Excerpt provided:
※

Ron@TheWisdomJournal January 28, 2008 at 1:38 pm

I wouldn’t “rent to own” but sometimes you can just rent some big ticket items that you really only need once or need to use only every year or so, such as recreational vehicles, cars, expensive power tools, large landscaping equipment, vacation homes, etc.

Vixen January 28, 2008 at 3:20 pm

#1 -I have an extra paycheck next month and am socking that away into savings.
#2 -My tax refund and the stimulus package are what is paying for a family vacation in October.

Lazy Man and Money January 28, 2008 at 7:10 pm

I think we could have handled that big immediate expense. The thing is that it would have set us back in some other area. The immediacy of the expense also pushed us into a “decide now!” mentality. When those happen I almost always choose not to do the activity.

RacerX January 28, 2008 at 8:04 pm

The biggest thing for me is to wait 24-48 hours to see if it is still a “great deal”

Jonathan January 28, 2008 at 8:41 pm

Love #8

It’s amazing how much money you can make from selling your crap. Ebay is a Godsend. I have found that anything remotely antique gets bid up to ridiculous levels. Now if I can just find a way to filter the dead beat bidders…

Mrs. Micah January 29, 2008 at 9:11 am

I’m thinking about affording some small-ticket clothing purchases by selling some nice, unused clothing (purchases I regret). It’s not big ticket, but it’s kind of big to me…

PT from Prime Time Money January 29, 2008 at 10:42 am

Great resource. Thanks for sharing.

Connie January 31, 2008 at 1:11 pm

My husband and I always do the saving part. And sometimes talk ourselves out of it completely unless it’s a neccessity.

Richard May February 7, 2008 at 2:37 pm

Regarding you incredible advice to not rent-to-own. Wow! What great advice to actually save $16 per week for nine months so I can buy a $500 TV and have it delivered. I would have never thought of that one. Wow! Save money. What a concept. Thank you for your astonishing advice. What an amazing sage you are. And, you use a 1988 article to reinforce your point. Don’t bend over backwards with the latest information. Wow! Your research and insight into the lives of Americans is incredible. Now I can live my life straight and narrow thanks to your incredible financial advice and research.

※

Records provided:

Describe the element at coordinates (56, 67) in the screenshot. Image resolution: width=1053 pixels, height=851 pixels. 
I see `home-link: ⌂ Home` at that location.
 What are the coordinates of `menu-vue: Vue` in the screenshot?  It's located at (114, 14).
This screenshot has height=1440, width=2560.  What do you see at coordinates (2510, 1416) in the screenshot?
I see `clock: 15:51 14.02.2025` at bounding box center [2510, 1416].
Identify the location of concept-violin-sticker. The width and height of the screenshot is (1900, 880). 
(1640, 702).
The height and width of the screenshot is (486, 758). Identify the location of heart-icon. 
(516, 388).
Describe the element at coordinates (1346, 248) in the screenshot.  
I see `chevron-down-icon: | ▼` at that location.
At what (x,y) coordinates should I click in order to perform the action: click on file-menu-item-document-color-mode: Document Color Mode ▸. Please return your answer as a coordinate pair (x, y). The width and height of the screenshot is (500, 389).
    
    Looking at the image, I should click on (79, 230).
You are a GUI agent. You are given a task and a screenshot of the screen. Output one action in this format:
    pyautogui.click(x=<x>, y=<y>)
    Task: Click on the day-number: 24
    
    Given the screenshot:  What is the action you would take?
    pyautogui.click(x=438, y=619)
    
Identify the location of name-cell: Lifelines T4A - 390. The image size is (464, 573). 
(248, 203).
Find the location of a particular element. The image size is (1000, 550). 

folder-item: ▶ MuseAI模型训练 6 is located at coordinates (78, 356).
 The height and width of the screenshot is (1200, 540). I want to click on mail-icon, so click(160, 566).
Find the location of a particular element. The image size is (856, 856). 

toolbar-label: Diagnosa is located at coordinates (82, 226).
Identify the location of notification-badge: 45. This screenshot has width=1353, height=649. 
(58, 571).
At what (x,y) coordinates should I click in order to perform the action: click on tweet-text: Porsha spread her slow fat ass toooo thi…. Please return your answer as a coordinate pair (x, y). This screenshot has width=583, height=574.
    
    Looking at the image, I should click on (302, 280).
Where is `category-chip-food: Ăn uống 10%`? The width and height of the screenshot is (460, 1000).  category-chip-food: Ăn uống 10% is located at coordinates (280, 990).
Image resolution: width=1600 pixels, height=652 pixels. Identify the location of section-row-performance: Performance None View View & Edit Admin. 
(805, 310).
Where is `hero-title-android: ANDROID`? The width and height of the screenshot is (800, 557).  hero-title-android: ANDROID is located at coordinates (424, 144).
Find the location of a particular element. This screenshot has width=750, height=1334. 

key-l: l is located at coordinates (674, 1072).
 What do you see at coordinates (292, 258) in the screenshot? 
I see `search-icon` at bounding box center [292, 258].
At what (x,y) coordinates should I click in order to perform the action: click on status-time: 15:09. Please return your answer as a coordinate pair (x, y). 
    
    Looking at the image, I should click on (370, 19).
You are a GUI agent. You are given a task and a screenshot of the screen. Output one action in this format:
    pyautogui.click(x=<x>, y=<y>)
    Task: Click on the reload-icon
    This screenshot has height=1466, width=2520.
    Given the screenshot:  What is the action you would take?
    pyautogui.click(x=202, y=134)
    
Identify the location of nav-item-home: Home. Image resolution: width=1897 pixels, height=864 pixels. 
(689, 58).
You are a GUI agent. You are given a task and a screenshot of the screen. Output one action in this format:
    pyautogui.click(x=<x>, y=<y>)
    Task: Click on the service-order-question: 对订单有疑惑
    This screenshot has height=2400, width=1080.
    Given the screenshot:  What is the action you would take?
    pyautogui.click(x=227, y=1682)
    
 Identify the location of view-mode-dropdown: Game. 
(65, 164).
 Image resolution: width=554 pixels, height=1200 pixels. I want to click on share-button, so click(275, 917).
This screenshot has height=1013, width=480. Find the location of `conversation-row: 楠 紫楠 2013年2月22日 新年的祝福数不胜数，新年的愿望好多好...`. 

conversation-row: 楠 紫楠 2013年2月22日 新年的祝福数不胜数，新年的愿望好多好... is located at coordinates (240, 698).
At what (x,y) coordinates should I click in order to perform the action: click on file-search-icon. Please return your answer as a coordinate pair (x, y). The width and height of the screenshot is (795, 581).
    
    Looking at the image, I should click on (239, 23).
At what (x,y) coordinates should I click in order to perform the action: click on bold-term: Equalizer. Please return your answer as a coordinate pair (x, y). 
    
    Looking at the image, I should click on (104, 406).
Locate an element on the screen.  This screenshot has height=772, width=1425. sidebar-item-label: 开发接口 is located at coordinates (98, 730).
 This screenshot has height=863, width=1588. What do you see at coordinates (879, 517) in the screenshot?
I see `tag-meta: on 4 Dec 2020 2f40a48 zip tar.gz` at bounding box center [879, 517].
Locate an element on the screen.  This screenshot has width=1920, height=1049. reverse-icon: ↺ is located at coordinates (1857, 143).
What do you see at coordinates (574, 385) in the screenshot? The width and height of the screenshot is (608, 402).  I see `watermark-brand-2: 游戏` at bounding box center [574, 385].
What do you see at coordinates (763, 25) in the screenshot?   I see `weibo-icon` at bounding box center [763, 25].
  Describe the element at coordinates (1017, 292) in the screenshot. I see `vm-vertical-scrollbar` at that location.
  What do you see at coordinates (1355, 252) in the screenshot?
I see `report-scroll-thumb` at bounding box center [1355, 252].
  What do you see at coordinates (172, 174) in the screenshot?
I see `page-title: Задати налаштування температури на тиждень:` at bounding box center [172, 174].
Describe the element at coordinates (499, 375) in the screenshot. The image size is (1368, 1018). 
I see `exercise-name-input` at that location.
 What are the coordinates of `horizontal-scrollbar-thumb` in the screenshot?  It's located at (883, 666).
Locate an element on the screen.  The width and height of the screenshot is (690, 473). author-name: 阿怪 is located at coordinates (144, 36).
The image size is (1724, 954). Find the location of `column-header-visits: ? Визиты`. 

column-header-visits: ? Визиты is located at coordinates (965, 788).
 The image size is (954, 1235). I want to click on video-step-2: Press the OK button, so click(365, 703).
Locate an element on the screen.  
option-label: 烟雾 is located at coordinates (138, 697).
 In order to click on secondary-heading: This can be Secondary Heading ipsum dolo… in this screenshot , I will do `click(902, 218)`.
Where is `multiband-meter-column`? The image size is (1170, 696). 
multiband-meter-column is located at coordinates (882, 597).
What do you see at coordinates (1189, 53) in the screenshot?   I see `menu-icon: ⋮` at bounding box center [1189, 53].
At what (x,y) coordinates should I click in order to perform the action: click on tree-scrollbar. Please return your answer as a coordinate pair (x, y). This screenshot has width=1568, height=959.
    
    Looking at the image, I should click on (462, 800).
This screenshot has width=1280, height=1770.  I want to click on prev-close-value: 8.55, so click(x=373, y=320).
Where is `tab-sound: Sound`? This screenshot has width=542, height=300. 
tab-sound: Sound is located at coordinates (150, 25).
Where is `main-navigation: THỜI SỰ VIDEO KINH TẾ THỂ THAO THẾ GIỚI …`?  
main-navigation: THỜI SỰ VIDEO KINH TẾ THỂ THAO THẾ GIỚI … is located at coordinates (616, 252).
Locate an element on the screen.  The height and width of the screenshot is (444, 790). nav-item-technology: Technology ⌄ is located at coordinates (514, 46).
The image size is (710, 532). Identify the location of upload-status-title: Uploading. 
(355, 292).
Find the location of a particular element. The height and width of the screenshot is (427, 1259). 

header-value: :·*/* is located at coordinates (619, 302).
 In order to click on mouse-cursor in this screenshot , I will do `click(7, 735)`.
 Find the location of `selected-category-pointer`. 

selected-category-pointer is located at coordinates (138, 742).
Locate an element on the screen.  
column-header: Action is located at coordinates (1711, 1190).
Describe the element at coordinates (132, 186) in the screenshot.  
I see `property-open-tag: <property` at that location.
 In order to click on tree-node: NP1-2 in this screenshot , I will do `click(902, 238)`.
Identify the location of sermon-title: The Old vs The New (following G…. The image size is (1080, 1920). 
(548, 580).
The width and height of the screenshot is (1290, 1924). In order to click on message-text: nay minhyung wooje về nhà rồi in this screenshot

※

In the comments on affording big-ticket purchases, how long does RacerX wait to see whether something is still a "great deal"?

24-48 hours.